Alle Gallerie d'Italia di Napoli dal 3 aprile al 5 luglio, sarà aperta al pubblico la mostra "Vortici.
Alexi Worth in dialogo con la ceramica antica", un inedito dialogo tra le ceramiche attiche e magnogreche della collezione Intesa Sanpaolo e le opere dell'artista contemporaneo statunitense.

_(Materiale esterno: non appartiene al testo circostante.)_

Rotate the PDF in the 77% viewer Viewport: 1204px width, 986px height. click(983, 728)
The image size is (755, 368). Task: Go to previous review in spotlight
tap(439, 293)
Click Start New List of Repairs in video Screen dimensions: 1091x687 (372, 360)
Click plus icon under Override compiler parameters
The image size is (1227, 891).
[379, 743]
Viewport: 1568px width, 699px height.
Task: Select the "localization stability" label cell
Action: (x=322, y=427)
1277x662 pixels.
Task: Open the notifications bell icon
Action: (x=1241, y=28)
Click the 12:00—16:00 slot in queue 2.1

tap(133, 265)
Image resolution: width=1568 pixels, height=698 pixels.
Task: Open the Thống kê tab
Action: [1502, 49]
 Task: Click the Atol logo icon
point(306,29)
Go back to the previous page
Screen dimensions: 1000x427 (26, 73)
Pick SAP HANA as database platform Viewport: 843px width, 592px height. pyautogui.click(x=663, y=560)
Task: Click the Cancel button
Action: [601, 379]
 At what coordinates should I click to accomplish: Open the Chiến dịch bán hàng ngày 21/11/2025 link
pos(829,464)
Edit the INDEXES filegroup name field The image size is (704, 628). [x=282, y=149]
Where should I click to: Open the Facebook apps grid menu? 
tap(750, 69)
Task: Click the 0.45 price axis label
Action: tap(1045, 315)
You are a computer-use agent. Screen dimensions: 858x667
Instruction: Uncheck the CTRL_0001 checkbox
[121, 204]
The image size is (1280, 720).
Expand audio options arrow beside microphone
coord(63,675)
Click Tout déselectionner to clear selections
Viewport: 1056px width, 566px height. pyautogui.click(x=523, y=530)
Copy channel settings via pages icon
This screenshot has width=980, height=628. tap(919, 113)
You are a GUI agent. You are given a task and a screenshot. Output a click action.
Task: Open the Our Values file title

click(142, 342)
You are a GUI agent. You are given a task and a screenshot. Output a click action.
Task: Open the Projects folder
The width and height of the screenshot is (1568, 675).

Nove tele di Worth, che per la prima volta espone in Italia, condividono le sale delle Gallerie d'Italia con quattro vasi della Collezione Caputi, storica raccolta archeologica ottocentesca, costituita da oltre 500 esemplari ceramici greci e magnogreci di VI-III secolo a.C., oggi parte del patrimonio artistico di Intesa Sanpaolo, selezionati da Richard Neer, professore di Storia dell'arte dell'Università di Chicago, in una riflessione che attraversa la storia sul tema del simposio e della gestualità del bere. "Io credo - ha affermato Michele Coppola, Executive Director Arte, Cultura e Beni Storici Intesa Sanpaolo e Direttore Generale delle Gallerie d'Italia - che la cosa più significativa da sottolineare oggi sia la responsabilità che Intesa Sanpaolo e le Gallerie d'Italia avvertono verso le proprie collezioni d'arte. Quando si è collezionisti, si deve continuare a studiare, si deve continuare a lavorare sulle opere che fanno parte del proprio patrimonio culturale. Questo significa farlo con altri musei, con altre fondazioni culturali. Qui a Napoli lavoriamo molto con il museo archeologico nazionale, ma è evidente che questo significhi anche lavorare con altri artisti e permettere ad altri artisti di essere influenzati, di aiutare questo dialogo tra momenti e periodi differenti. Credo che quanto fatto da Alexi Worth funzioni molto. Questo è un museo moderno, contemporaneo, aperto e credo che questo messaggio si colga in maniera perfetta. Penso alle tante scuole, alle università, ai tanti curatori. Quella delle Gallerie d'Italia di Napoli è una bella storia di arte di cultura alla quale si deve guardare". "Il soggetto dei miei quadri - ha precisato Alexi Worth - è il bere, che vediamo anche illustrato nelle opere antiche e soprattutto la connessione che grazie al bere si instaura tra persone, tra esseri umani. In qualche modo è quello che spero e cioè che vi sia un dialogo tra i miei quadri e coloro che verranno a vedere le opere.